»»

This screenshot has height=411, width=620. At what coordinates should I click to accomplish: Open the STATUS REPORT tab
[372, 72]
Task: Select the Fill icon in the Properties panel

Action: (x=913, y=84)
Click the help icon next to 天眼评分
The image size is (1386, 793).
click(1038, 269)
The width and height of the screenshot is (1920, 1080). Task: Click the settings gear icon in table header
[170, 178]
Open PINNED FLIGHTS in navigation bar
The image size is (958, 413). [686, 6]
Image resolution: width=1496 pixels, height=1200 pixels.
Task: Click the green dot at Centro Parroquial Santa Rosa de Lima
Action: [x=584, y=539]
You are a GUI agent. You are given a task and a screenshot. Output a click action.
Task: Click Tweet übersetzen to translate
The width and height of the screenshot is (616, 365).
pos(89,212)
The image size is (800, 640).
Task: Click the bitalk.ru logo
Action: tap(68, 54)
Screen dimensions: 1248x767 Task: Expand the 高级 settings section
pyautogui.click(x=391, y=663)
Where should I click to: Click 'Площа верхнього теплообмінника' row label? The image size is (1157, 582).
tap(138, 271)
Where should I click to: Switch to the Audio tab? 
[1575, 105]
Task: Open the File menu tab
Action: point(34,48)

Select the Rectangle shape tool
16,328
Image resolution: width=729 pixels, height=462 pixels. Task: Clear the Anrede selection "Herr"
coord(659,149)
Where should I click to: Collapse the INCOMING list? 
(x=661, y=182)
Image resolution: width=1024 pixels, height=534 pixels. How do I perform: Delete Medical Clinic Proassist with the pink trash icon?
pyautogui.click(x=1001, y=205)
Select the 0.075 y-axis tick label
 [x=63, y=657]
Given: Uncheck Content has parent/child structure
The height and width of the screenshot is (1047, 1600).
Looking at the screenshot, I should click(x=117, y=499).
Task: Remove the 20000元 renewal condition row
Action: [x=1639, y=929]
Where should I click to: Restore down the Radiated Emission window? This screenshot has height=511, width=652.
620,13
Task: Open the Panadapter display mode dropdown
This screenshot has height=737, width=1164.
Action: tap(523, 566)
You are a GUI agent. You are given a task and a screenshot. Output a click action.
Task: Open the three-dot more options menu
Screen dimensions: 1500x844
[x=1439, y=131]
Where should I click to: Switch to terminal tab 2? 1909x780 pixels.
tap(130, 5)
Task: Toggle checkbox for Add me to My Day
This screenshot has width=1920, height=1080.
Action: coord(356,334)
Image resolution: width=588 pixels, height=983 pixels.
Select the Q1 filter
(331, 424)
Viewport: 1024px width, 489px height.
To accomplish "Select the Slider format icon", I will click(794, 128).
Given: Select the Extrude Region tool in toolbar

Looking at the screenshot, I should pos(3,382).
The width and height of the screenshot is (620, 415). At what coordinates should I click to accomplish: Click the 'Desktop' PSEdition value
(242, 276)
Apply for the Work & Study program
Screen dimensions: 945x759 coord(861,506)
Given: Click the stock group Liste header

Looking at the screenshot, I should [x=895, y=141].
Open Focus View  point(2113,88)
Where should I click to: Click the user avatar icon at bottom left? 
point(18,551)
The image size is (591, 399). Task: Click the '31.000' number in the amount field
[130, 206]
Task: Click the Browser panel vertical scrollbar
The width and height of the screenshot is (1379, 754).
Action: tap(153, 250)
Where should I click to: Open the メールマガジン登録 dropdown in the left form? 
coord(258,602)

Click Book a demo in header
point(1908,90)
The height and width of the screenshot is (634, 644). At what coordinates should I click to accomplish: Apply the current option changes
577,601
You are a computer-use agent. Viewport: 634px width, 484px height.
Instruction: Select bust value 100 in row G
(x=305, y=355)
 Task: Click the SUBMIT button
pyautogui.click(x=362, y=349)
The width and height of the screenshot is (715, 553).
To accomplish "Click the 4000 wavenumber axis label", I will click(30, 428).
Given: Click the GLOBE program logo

««

> Task:
Please print all of the entries above again, word for word and in the same order, with nothing changed.

> Exercise solution:
This screenshot has height=411, width=620. At what coordinates should I click to accomplish: Open the STATUS REPORT tab
[372, 72]
Task: Select the Fill icon in the Properties panel

Action: (x=913, y=84)
Click the help icon next to 天眼评分
The image size is (1386, 793).
click(1038, 269)
The width and height of the screenshot is (1920, 1080). Task: Click the settings gear icon in table header
[170, 178]
Open PINNED FLIGHTS in navigation bar
The image size is (958, 413). [686, 6]
Image resolution: width=1496 pixels, height=1200 pixels.
Task: Click the green dot at Centro Parroquial Santa Rosa de Lima
Action: [x=584, y=539]
You are a GUI agent. You are given a task and a screenshot. Output a click action.
Task: Click Tweet übersetzen to translate
The width and height of the screenshot is (616, 365).
pos(89,212)
The image size is (800, 640).
Task: Click the bitalk.ru logo
Action: tap(68, 54)
Screen dimensions: 1248x767 Task: Expand the 高级 settings section
pyautogui.click(x=391, y=663)
Where should I click to: Click 'Площа верхнього теплообмінника' row label? The image size is (1157, 582).
tap(138, 271)
Where should I click to: Switch to the Audio tab? 
[1575, 105]
Task: Open the File menu tab
Action: point(34,48)

Select the Rectangle shape tool
16,328
Image resolution: width=729 pixels, height=462 pixels. Task: Clear the Anrede selection "Herr"
coord(659,149)
Where should I click to: Collapse the INCOMING list? 
(x=661, y=182)
Image resolution: width=1024 pixels, height=534 pixels. How do I perform: Delete Medical Clinic Proassist with the pink trash icon?
pyautogui.click(x=1001, y=205)
Select the 0.075 y-axis tick label
 [x=63, y=657]
Given: Uncheck Content has parent/child structure
The height and width of the screenshot is (1047, 1600).
Looking at the screenshot, I should click(x=117, y=499).
Task: Remove the 20000元 renewal condition row
Action: [x=1639, y=929]
Where should I click to: Restore down the Radiated Emission window? This screenshot has height=511, width=652.
620,13
Task: Open the Panadapter display mode dropdown
This screenshot has height=737, width=1164.
Action: tap(523, 566)
You are a GUI agent. You are given a task and a screenshot. Output a click action.
Task: Open the three-dot more options menu
Screen dimensions: 1500x844
[x=1439, y=131]
Where should I click to: Switch to terminal tab 2? 1909x780 pixels.
tap(130, 5)
Task: Toggle checkbox for Add me to My Day
This screenshot has width=1920, height=1080.
Action: coord(356,334)
Image resolution: width=588 pixels, height=983 pixels.
Select the Q1 filter
(331, 424)
Viewport: 1024px width, 489px height.
To accomplish "Select the Slider format icon", I will click(794, 128).
Given: Select the Extrude Region tool in toolbar

Looking at the screenshot, I should pos(3,382).
The width and height of the screenshot is (620, 415). At what coordinates should I click to accomplish: Click the 'Desktop' PSEdition value
(242, 276)
Apply for the Work & Study program
Screen dimensions: 945x759 coord(861,506)
Given: Click the stock group Liste header

Looking at the screenshot, I should [x=895, y=141].
Open Focus View  point(2113,88)
Where should I click to: Click the user avatar icon at bottom left? 
point(18,551)
The image size is (591, 399). Task: Click the '31.000' number in the amount field
[130, 206]
Task: Click the Browser panel vertical scrollbar
The width and height of the screenshot is (1379, 754).
Action: tap(153, 250)
Where should I click to: Open the メールマガジン登録 dropdown in the left form? 
coord(258,602)

Click Book a demo in header
point(1908,90)
The height and width of the screenshot is (634, 644). At what coordinates should I click to accomplish: Apply the current option changes
577,601
You are a computer-use agent. Viewport: 634px width, 484px height.
Instruction: Select bust value 100 in row G
(x=305, y=355)
 Task: Click the SUBMIT button
pyautogui.click(x=362, y=349)
The width and height of the screenshot is (715, 553).
To accomplish "Click the 4000 wavenumber axis label", I will click(30, 428).
Given: Click the GLOBE program logo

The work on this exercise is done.